* PROBLEM REQUIREMENTS
Copy every one of the items below word for word, line by line, without changing anything.

* SUPPLIED MATERIAL

==============================

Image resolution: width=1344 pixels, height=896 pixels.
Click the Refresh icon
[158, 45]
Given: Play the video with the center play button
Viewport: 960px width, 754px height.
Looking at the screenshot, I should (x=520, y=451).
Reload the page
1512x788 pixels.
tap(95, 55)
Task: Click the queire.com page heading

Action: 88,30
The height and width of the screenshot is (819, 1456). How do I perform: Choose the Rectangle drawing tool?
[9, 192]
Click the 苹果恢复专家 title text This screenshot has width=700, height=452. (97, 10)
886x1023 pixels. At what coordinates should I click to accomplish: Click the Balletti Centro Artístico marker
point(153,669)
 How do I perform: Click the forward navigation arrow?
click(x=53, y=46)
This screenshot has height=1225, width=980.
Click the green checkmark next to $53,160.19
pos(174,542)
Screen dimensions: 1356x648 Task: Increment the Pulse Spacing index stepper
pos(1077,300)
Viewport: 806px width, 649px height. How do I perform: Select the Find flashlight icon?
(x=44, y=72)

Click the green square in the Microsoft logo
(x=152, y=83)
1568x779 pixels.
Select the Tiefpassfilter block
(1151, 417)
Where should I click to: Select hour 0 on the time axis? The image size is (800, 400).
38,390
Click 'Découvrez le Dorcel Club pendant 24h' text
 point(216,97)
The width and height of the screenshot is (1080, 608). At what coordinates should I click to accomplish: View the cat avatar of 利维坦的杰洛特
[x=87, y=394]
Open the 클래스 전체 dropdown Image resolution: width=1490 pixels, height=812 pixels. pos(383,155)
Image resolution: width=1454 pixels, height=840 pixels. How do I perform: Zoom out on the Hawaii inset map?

==============================

* THE RESULT
Image resolution: width=1344 pixels, height=896 pixels.
Click the Refresh icon
[158, 45]
Given: Play the video with the center play button
Viewport: 960px width, 754px height.
Looking at the screenshot, I should (x=520, y=451).
Reload the page
1512x788 pixels.
tap(95, 55)
Task: Click the queire.com page heading

Action: 88,30
The height and width of the screenshot is (819, 1456). How do I perform: Choose the Rectangle drawing tool?
[9, 192]
Click the 苹果恢复专家 title text This screenshot has width=700, height=452. (97, 10)
886x1023 pixels. At what coordinates should I click to accomplish: Click the Balletti Centro Artístico marker
point(153,669)
 How do I perform: Click the forward navigation arrow?
click(x=53, y=46)
This screenshot has height=1225, width=980.
Click the green checkmark next to $53,160.19
pos(174,542)
Screen dimensions: 1356x648 Task: Increment the Pulse Spacing index stepper
pos(1077,300)
Viewport: 806px width, 649px height. How do I perform: Select the Find flashlight icon?
(x=44, y=72)

Click the green square in the Microsoft logo
(x=152, y=83)
1568x779 pixels.
Select the Tiefpassfilter block
(1151, 417)
Where should I click to: Select hour 0 on the time axis? The image size is (800, 400).
38,390
Click 'Découvrez le Dorcel Club pendant 24h' text
 point(216,97)
The width and height of the screenshot is (1080, 608). At what coordinates should I click to accomplish: View the cat avatar of 利维坦的杰洛特
[x=87, y=394]
Open the 클래스 전체 dropdown Image resolution: width=1490 pixels, height=812 pixels. pos(383,155)
Image resolution: width=1454 pixels, height=840 pixels. How do I perform: Zoom out on the Hawaii inset map?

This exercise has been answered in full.